WORK REQUEST = Could you restate all of the entries, word for word?

Saved entries =

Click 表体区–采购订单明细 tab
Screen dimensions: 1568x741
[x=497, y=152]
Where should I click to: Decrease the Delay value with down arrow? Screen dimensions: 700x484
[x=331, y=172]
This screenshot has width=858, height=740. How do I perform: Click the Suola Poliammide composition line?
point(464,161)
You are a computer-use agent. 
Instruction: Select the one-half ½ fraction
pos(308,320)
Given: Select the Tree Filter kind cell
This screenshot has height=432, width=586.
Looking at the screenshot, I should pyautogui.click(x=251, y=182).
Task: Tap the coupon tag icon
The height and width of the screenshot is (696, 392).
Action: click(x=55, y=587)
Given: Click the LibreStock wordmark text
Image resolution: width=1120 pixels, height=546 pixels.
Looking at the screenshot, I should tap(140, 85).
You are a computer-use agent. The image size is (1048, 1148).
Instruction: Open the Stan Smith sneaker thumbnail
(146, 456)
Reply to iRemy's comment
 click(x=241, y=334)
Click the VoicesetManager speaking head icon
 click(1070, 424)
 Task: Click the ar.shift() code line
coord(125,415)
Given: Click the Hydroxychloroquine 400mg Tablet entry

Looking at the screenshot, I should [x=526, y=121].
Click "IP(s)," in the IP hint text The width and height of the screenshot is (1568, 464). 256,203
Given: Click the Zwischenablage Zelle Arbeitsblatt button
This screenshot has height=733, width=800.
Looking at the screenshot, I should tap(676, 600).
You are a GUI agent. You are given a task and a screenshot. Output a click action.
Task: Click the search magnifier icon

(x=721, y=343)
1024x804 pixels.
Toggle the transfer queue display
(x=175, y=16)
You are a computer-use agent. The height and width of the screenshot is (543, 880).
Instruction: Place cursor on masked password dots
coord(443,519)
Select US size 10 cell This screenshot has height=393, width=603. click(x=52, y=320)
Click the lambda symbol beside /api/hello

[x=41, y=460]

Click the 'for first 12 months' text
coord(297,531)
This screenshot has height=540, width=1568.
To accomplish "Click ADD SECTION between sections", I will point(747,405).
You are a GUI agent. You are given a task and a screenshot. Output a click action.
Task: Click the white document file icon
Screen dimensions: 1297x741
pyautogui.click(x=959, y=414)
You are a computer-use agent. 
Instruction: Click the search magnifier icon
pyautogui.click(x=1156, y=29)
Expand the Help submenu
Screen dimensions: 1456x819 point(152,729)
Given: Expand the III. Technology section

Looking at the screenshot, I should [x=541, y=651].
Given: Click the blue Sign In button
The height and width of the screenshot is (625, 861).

EXERCISE RESPONSE =
Click 表体区–采购订单明细 tab
Screen dimensions: 1568x741
[x=497, y=152]
Where should I click to: Decrease the Delay value with down arrow? Screen dimensions: 700x484
[x=331, y=172]
This screenshot has width=858, height=740. How do I perform: Click the Suola Poliammide composition line?
point(464,161)
You are a computer-use agent. 
Instruction: Select the one-half ½ fraction
pos(308,320)
Given: Select the Tree Filter kind cell
This screenshot has height=432, width=586.
Looking at the screenshot, I should pyautogui.click(x=251, y=182).
Task: Tap the coupon tag icon
The height and width of the screenshot is (696, 392).
Action: click(x=55, y=587)
Given: Click the LibreStock wordmark text
Image resolution: width=1120 pixels, height=546 pixels.
Looking at the screenshot, I should tap(140, 85).
You are a computer-use agent. The image size is (1048, 1148).
Instruction: Open the Stan Smith sneaker thumbnail
(146, 456)
Reply to iRemy's comment
 click(x=241, y=334)
Click the VoicesetManager speaking head icon
 click(1070, 424)
 Task: Click the ar.shift() code line
coord(125,415)
Given: Click the Hydroxychloroquine 400mg Tablet entry

Looking at the screenshot, I should [x=526, y=121].
Click "IP(s)," in the IP hint text The width and height of the screenshot is (1568, 464). 256,203
Given: Click the Zwischenablage Zelle Arbeitsblatt button
This screenshot has height=733, width=800.
Looking at the screenshot, I should tap(676, 600).
You are a GUI agent. You are given a task and a screenshot. Output a click action.
Task: Click the search magnifier icon

(x=721, y=343)
1024x804 pixels.
Toggle the transfer queue display
(x=175, y=16)
You are a computer-use agent. The height and width of the screenshot is (543, 880).
Instruction: Place cursor on masked password dots
coord(443,519)
Select US size 10 cell This screenshot has height=393, width=603. click(x=52, y=320)
Click the lambda symbol beside /api/hello

[x=41, y=460]

Click the 'for first 12 months' text
coord(297,531)
This screenshot has height=540, width=1568.
To accomplish "Click ADD SECTION between sections", I will point(747,405).
You are a GUI agent. You are given a task and a screenshot. Output a click action.
Task: Click the white document file icon
Screen dimensions: 1297x741
pyautogui.click(x=959, y=414)
You are a computer-use agent. 
Instruction: Click the search magnifier icon
pyautogui.click(x=1156, y=29)
Expand the Help submenu
Screen dimensions: 1456x819 point(152,729)
Given: Expand the III. Technology section

Looking at the screenshot, I should [x=541, y=651].
Given: Click the blue Sign In button
The height and width of the screenshot is (625, 861).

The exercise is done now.